● TASK TO COMPLETE: Only the lines below starting at the one containing "Task: Open meeting details info icon" and ending at the one containing "Task: Click the arrow" belong in the answer, each copied exactly.

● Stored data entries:
========

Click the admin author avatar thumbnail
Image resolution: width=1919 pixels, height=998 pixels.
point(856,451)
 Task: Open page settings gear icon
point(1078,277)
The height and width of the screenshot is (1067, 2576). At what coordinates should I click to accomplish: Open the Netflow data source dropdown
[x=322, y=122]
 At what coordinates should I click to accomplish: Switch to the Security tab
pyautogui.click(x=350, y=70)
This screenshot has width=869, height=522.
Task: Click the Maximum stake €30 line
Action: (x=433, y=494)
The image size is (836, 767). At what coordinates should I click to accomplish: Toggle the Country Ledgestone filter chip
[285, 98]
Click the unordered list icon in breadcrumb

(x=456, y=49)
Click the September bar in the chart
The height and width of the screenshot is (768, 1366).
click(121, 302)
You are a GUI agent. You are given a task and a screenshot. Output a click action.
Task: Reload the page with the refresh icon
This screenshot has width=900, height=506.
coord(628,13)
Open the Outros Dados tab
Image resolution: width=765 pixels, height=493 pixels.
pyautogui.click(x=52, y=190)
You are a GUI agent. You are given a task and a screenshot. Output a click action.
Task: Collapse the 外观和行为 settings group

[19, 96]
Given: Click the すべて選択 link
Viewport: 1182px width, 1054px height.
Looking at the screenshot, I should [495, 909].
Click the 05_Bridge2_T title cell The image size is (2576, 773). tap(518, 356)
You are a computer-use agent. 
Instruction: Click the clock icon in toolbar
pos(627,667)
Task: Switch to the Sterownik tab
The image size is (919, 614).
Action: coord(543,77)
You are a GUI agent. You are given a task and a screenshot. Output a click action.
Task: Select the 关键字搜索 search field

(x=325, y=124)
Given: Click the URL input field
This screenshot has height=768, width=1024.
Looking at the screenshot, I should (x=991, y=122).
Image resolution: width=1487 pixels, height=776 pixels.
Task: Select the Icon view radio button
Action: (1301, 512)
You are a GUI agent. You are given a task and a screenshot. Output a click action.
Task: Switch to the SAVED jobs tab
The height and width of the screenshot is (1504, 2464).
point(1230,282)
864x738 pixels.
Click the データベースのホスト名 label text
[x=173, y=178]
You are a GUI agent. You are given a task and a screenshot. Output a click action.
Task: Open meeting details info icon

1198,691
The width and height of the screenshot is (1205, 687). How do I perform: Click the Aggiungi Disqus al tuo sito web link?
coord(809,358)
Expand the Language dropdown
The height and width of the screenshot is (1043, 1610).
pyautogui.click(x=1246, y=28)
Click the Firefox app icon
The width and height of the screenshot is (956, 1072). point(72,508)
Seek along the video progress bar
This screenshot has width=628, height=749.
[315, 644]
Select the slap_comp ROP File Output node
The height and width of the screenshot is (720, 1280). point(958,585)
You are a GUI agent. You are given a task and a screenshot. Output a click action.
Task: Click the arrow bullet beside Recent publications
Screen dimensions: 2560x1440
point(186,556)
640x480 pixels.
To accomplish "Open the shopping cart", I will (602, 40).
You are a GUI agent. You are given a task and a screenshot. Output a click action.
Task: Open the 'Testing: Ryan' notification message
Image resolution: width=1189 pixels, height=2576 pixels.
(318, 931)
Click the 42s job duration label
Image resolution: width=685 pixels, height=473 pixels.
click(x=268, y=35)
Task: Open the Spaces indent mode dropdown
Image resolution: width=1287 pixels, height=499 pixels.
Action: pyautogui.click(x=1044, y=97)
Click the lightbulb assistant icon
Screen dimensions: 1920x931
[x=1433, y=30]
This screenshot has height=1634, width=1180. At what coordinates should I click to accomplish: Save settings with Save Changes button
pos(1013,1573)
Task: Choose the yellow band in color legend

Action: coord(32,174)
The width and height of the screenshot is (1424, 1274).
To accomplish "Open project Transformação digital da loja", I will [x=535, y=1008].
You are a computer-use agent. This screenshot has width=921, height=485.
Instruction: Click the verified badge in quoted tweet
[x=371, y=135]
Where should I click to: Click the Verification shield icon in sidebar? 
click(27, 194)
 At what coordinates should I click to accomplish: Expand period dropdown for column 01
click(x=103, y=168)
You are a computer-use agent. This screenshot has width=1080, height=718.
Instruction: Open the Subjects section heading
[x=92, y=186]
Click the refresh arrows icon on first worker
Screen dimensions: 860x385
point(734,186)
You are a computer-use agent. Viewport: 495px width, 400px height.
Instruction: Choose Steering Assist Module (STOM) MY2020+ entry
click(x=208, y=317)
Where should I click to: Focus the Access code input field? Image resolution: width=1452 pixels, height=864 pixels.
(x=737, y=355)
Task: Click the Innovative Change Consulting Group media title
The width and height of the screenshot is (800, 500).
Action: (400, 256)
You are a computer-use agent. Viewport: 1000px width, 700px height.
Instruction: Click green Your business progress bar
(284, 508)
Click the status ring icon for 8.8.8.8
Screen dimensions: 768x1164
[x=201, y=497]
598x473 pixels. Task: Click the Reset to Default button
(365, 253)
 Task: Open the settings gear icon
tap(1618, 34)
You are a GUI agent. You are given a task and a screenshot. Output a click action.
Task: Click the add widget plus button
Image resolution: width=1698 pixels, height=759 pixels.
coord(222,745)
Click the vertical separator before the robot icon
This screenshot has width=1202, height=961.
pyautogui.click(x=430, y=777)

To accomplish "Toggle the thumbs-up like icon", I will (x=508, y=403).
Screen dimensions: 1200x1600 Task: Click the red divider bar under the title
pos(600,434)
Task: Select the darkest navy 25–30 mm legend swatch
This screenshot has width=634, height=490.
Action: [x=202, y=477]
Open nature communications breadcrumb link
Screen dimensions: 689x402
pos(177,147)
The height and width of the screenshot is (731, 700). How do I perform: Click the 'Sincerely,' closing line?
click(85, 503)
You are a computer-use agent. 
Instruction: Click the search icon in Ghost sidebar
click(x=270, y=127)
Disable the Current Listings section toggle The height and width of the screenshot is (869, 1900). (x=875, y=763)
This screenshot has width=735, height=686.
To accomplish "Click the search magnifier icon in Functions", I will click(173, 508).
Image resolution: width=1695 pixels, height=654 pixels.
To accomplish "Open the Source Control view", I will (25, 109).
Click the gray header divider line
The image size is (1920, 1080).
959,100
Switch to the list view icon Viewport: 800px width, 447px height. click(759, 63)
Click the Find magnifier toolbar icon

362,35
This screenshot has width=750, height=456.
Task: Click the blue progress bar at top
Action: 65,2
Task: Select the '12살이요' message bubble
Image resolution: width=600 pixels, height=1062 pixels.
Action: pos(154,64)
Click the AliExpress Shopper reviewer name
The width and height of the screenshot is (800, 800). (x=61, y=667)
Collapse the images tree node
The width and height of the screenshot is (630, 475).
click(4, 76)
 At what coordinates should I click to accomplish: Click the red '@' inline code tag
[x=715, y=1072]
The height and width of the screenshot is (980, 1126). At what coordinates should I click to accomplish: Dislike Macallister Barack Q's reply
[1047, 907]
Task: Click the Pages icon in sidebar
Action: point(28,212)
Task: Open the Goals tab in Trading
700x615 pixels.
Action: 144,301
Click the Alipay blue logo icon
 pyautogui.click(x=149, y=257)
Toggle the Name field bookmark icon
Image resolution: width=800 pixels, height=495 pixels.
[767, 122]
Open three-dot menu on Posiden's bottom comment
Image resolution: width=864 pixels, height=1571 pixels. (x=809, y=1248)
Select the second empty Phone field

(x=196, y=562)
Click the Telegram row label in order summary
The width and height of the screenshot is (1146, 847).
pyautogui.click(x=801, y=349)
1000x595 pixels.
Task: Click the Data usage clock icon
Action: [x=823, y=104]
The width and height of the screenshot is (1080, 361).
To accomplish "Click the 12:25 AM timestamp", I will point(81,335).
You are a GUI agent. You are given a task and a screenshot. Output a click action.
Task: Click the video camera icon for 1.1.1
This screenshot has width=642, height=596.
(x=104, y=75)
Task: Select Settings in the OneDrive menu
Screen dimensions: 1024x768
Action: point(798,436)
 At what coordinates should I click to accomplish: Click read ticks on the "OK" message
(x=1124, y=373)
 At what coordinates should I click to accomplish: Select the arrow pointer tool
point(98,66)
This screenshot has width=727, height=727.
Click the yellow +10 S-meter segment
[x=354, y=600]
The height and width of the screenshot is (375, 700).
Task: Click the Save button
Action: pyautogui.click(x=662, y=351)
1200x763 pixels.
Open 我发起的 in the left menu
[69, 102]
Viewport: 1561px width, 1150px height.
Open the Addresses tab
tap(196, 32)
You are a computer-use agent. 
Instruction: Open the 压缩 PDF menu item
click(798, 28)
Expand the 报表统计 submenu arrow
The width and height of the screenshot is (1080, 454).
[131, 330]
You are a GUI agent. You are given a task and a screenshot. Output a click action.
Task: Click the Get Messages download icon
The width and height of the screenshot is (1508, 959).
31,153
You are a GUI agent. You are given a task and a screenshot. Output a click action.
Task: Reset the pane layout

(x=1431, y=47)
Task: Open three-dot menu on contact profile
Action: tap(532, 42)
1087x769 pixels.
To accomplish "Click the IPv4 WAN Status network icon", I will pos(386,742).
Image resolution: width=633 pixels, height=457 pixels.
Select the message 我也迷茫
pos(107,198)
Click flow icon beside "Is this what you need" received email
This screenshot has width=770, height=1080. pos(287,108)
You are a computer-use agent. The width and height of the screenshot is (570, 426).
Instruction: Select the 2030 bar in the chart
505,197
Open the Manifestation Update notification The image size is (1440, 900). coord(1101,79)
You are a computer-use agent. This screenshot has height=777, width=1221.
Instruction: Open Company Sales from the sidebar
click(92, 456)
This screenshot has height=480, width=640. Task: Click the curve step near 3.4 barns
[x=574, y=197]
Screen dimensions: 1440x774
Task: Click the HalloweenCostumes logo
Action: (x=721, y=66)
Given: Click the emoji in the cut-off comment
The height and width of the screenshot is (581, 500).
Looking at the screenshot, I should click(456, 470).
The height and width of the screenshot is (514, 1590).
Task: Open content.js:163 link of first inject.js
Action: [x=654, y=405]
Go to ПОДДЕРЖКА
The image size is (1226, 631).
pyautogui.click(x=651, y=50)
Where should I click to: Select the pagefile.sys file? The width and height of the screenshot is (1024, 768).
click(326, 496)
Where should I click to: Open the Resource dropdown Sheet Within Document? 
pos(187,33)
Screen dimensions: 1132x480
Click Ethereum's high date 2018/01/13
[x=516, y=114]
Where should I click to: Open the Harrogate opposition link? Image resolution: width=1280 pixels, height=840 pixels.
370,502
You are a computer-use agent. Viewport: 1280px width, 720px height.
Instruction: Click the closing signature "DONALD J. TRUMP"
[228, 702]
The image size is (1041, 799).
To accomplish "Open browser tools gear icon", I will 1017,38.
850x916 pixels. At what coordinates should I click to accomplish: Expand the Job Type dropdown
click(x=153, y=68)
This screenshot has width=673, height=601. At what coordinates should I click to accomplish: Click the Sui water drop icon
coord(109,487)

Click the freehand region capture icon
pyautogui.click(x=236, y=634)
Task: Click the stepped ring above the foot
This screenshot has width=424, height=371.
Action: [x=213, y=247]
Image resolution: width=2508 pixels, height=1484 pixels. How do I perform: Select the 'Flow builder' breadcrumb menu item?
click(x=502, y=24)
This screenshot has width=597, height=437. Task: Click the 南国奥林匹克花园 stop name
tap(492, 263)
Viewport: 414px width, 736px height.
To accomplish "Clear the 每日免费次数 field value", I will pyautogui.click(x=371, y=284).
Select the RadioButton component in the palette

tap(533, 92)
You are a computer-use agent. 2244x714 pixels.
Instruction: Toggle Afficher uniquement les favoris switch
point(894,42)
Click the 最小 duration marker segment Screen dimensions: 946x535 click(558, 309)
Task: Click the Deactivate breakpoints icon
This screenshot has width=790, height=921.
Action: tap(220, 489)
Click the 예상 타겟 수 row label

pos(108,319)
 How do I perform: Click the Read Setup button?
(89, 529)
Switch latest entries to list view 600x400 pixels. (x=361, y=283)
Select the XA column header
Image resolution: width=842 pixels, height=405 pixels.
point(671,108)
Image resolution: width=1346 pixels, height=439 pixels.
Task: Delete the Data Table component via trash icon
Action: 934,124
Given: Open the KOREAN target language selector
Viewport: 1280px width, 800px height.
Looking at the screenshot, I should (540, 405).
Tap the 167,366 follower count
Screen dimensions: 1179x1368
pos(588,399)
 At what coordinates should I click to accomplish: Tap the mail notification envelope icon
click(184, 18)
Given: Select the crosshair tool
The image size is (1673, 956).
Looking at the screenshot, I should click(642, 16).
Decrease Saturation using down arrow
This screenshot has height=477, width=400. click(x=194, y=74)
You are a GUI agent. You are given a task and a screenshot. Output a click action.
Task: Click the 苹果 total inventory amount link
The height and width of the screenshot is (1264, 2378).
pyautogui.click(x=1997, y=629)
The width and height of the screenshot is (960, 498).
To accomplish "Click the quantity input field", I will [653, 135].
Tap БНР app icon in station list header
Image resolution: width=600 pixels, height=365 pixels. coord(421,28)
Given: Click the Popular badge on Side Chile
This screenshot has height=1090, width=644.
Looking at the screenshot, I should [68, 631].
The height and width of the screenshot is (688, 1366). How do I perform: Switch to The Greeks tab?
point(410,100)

========

● RESPONSE FOR THIS EXERCISE:
Task: Open meeting details info icon

1198,691
The width and height of the screenshot is (1205, 687). How do I perform: Click the Aggiungi Disqus al tuo sito web link?
coord(809,358)
Expand the Language dropdown
The height and width of the screenshot is (1043, 1610).
pyautogui.click(x=1246, y=28)
Click the Firefox app icon
The width and height of the screenshot is (956, 1072). point(72,508)
Seek along the video progress bar
This screenshot has width=628, height=749.
[315, 644]
Select the slap_comp ROP File Output node
The height and width of the screenshot is (720, 1280). point(958,585)
You are a GUI agent. You are given a task and a screenshot. Output a click action.
Task: Click the arrow bullet beside Recent publications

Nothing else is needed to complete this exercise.